» Aim of the exercise:
Reproduce the following items verbatim, from the line containing "will (x=971, y=153)." down to the line containing "Action: point(691,321)", both included.

» Dataset records:
————————

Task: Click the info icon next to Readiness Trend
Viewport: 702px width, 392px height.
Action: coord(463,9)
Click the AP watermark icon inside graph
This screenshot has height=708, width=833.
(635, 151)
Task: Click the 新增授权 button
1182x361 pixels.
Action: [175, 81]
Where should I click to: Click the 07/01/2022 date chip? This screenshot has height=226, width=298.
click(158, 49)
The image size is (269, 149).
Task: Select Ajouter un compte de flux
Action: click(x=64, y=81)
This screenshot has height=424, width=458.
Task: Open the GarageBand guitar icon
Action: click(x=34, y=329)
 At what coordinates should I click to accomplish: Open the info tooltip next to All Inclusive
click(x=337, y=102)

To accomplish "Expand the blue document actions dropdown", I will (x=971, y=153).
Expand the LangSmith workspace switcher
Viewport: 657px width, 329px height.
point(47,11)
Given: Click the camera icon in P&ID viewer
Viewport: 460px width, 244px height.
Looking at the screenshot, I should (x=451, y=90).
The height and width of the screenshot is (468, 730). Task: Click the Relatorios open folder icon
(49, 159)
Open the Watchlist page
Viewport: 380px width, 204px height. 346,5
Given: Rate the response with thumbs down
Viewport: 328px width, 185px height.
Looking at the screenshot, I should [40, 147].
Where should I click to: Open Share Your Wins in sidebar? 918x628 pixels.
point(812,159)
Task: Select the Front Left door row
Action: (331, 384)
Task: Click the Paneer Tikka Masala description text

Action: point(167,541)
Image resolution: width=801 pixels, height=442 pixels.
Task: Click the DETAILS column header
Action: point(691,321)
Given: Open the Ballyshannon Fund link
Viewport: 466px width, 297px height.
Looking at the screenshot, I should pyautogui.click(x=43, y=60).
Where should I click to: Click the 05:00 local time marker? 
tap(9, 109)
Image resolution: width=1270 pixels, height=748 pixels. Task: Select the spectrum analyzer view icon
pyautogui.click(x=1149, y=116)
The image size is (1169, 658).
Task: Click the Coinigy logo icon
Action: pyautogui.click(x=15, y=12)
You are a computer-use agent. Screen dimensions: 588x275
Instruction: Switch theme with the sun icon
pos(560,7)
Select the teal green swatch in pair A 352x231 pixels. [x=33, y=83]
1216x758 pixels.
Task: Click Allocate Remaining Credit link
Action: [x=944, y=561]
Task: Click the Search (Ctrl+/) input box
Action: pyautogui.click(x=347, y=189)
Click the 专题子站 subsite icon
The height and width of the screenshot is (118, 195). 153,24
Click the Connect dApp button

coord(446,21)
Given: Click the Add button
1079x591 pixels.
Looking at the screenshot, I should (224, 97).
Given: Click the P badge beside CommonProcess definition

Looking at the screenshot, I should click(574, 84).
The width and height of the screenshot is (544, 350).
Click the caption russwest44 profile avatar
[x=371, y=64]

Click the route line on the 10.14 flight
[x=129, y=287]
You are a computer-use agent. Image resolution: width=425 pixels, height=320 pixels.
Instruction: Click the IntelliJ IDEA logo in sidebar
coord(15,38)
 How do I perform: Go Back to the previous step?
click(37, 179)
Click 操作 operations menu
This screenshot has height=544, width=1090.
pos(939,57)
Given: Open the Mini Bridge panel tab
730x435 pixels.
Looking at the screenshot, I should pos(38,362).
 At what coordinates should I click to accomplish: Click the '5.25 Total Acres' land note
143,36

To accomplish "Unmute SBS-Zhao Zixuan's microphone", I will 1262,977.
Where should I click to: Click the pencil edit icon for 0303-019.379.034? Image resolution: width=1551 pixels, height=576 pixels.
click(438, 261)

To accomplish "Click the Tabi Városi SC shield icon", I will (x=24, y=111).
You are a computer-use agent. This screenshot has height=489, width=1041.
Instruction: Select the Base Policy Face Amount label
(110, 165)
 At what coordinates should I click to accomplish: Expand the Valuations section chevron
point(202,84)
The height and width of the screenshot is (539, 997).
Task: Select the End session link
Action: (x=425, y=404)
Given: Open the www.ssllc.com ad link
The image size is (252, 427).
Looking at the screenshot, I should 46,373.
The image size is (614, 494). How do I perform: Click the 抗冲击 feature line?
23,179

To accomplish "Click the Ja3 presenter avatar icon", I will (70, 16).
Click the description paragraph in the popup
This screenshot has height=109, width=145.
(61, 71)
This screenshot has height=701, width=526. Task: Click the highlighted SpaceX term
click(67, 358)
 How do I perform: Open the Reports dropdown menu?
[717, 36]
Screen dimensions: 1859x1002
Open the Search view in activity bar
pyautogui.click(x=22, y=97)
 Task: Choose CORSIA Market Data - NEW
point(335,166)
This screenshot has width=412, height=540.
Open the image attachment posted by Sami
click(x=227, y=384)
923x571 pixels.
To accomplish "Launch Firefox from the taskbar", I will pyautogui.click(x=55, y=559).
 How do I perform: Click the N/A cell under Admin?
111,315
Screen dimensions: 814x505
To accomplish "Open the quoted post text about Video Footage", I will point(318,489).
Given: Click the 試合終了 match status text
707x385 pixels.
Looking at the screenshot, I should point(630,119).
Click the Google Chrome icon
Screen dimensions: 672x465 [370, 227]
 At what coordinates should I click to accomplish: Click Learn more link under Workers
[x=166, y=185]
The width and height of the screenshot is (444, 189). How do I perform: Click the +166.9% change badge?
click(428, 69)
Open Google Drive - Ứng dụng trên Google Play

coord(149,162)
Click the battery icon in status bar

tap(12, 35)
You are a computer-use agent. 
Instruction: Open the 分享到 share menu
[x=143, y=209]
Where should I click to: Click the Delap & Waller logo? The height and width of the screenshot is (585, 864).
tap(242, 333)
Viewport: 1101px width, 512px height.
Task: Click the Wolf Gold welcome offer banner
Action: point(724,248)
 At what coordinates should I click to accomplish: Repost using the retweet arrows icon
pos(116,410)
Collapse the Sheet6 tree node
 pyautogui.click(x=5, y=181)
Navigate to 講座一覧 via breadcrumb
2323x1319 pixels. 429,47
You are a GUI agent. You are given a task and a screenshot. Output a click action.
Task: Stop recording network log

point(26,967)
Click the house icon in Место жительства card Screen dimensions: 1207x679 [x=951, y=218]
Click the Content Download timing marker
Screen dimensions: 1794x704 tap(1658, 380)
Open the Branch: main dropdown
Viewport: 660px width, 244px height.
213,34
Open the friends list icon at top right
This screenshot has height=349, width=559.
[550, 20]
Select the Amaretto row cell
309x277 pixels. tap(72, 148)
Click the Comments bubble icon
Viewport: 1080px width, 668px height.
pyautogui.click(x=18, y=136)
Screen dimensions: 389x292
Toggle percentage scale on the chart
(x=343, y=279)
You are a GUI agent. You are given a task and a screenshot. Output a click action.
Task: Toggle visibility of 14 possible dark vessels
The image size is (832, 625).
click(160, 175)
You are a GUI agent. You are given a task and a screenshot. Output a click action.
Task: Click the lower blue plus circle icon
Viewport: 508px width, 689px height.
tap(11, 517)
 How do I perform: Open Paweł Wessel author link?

————————

» Task answer:
To accomplish "Expand the blue document actions dropdown", I will (x=971, y=153).
Expand the LangSmith workspace switcher
Viewport: 657px width, 329px height.
point(47,11)
Given: Click the camera icon in P&ID viewer
Viewport: 460px width, 244px height.
Looking at the screenshot, I should (x=451, y=90).
The height and width of the screenshot is (468, 730). Task: Click the Relatorios open folder icon
(49, 159)
Open the Watchlist page
Viewport: 380px width, 204px height. 346,5
Given: Rate the response with thumbs down
Viewport: 328px width, 185px height.
Looking at the screenshot, I should [40, 147].
Where should I click to: Open Share Your Wins in sidebar? 918x628 pixels.
point(812,159)
Task: Select the Front Left door row
Action: (331, 384)
Task: Click the Paneer Tikka Masala description text

Action: point(167,541)
Image resolution: width=801 pixels, height=442 pixels.
Task: Click the DETAILS column header
Action: point(691,321)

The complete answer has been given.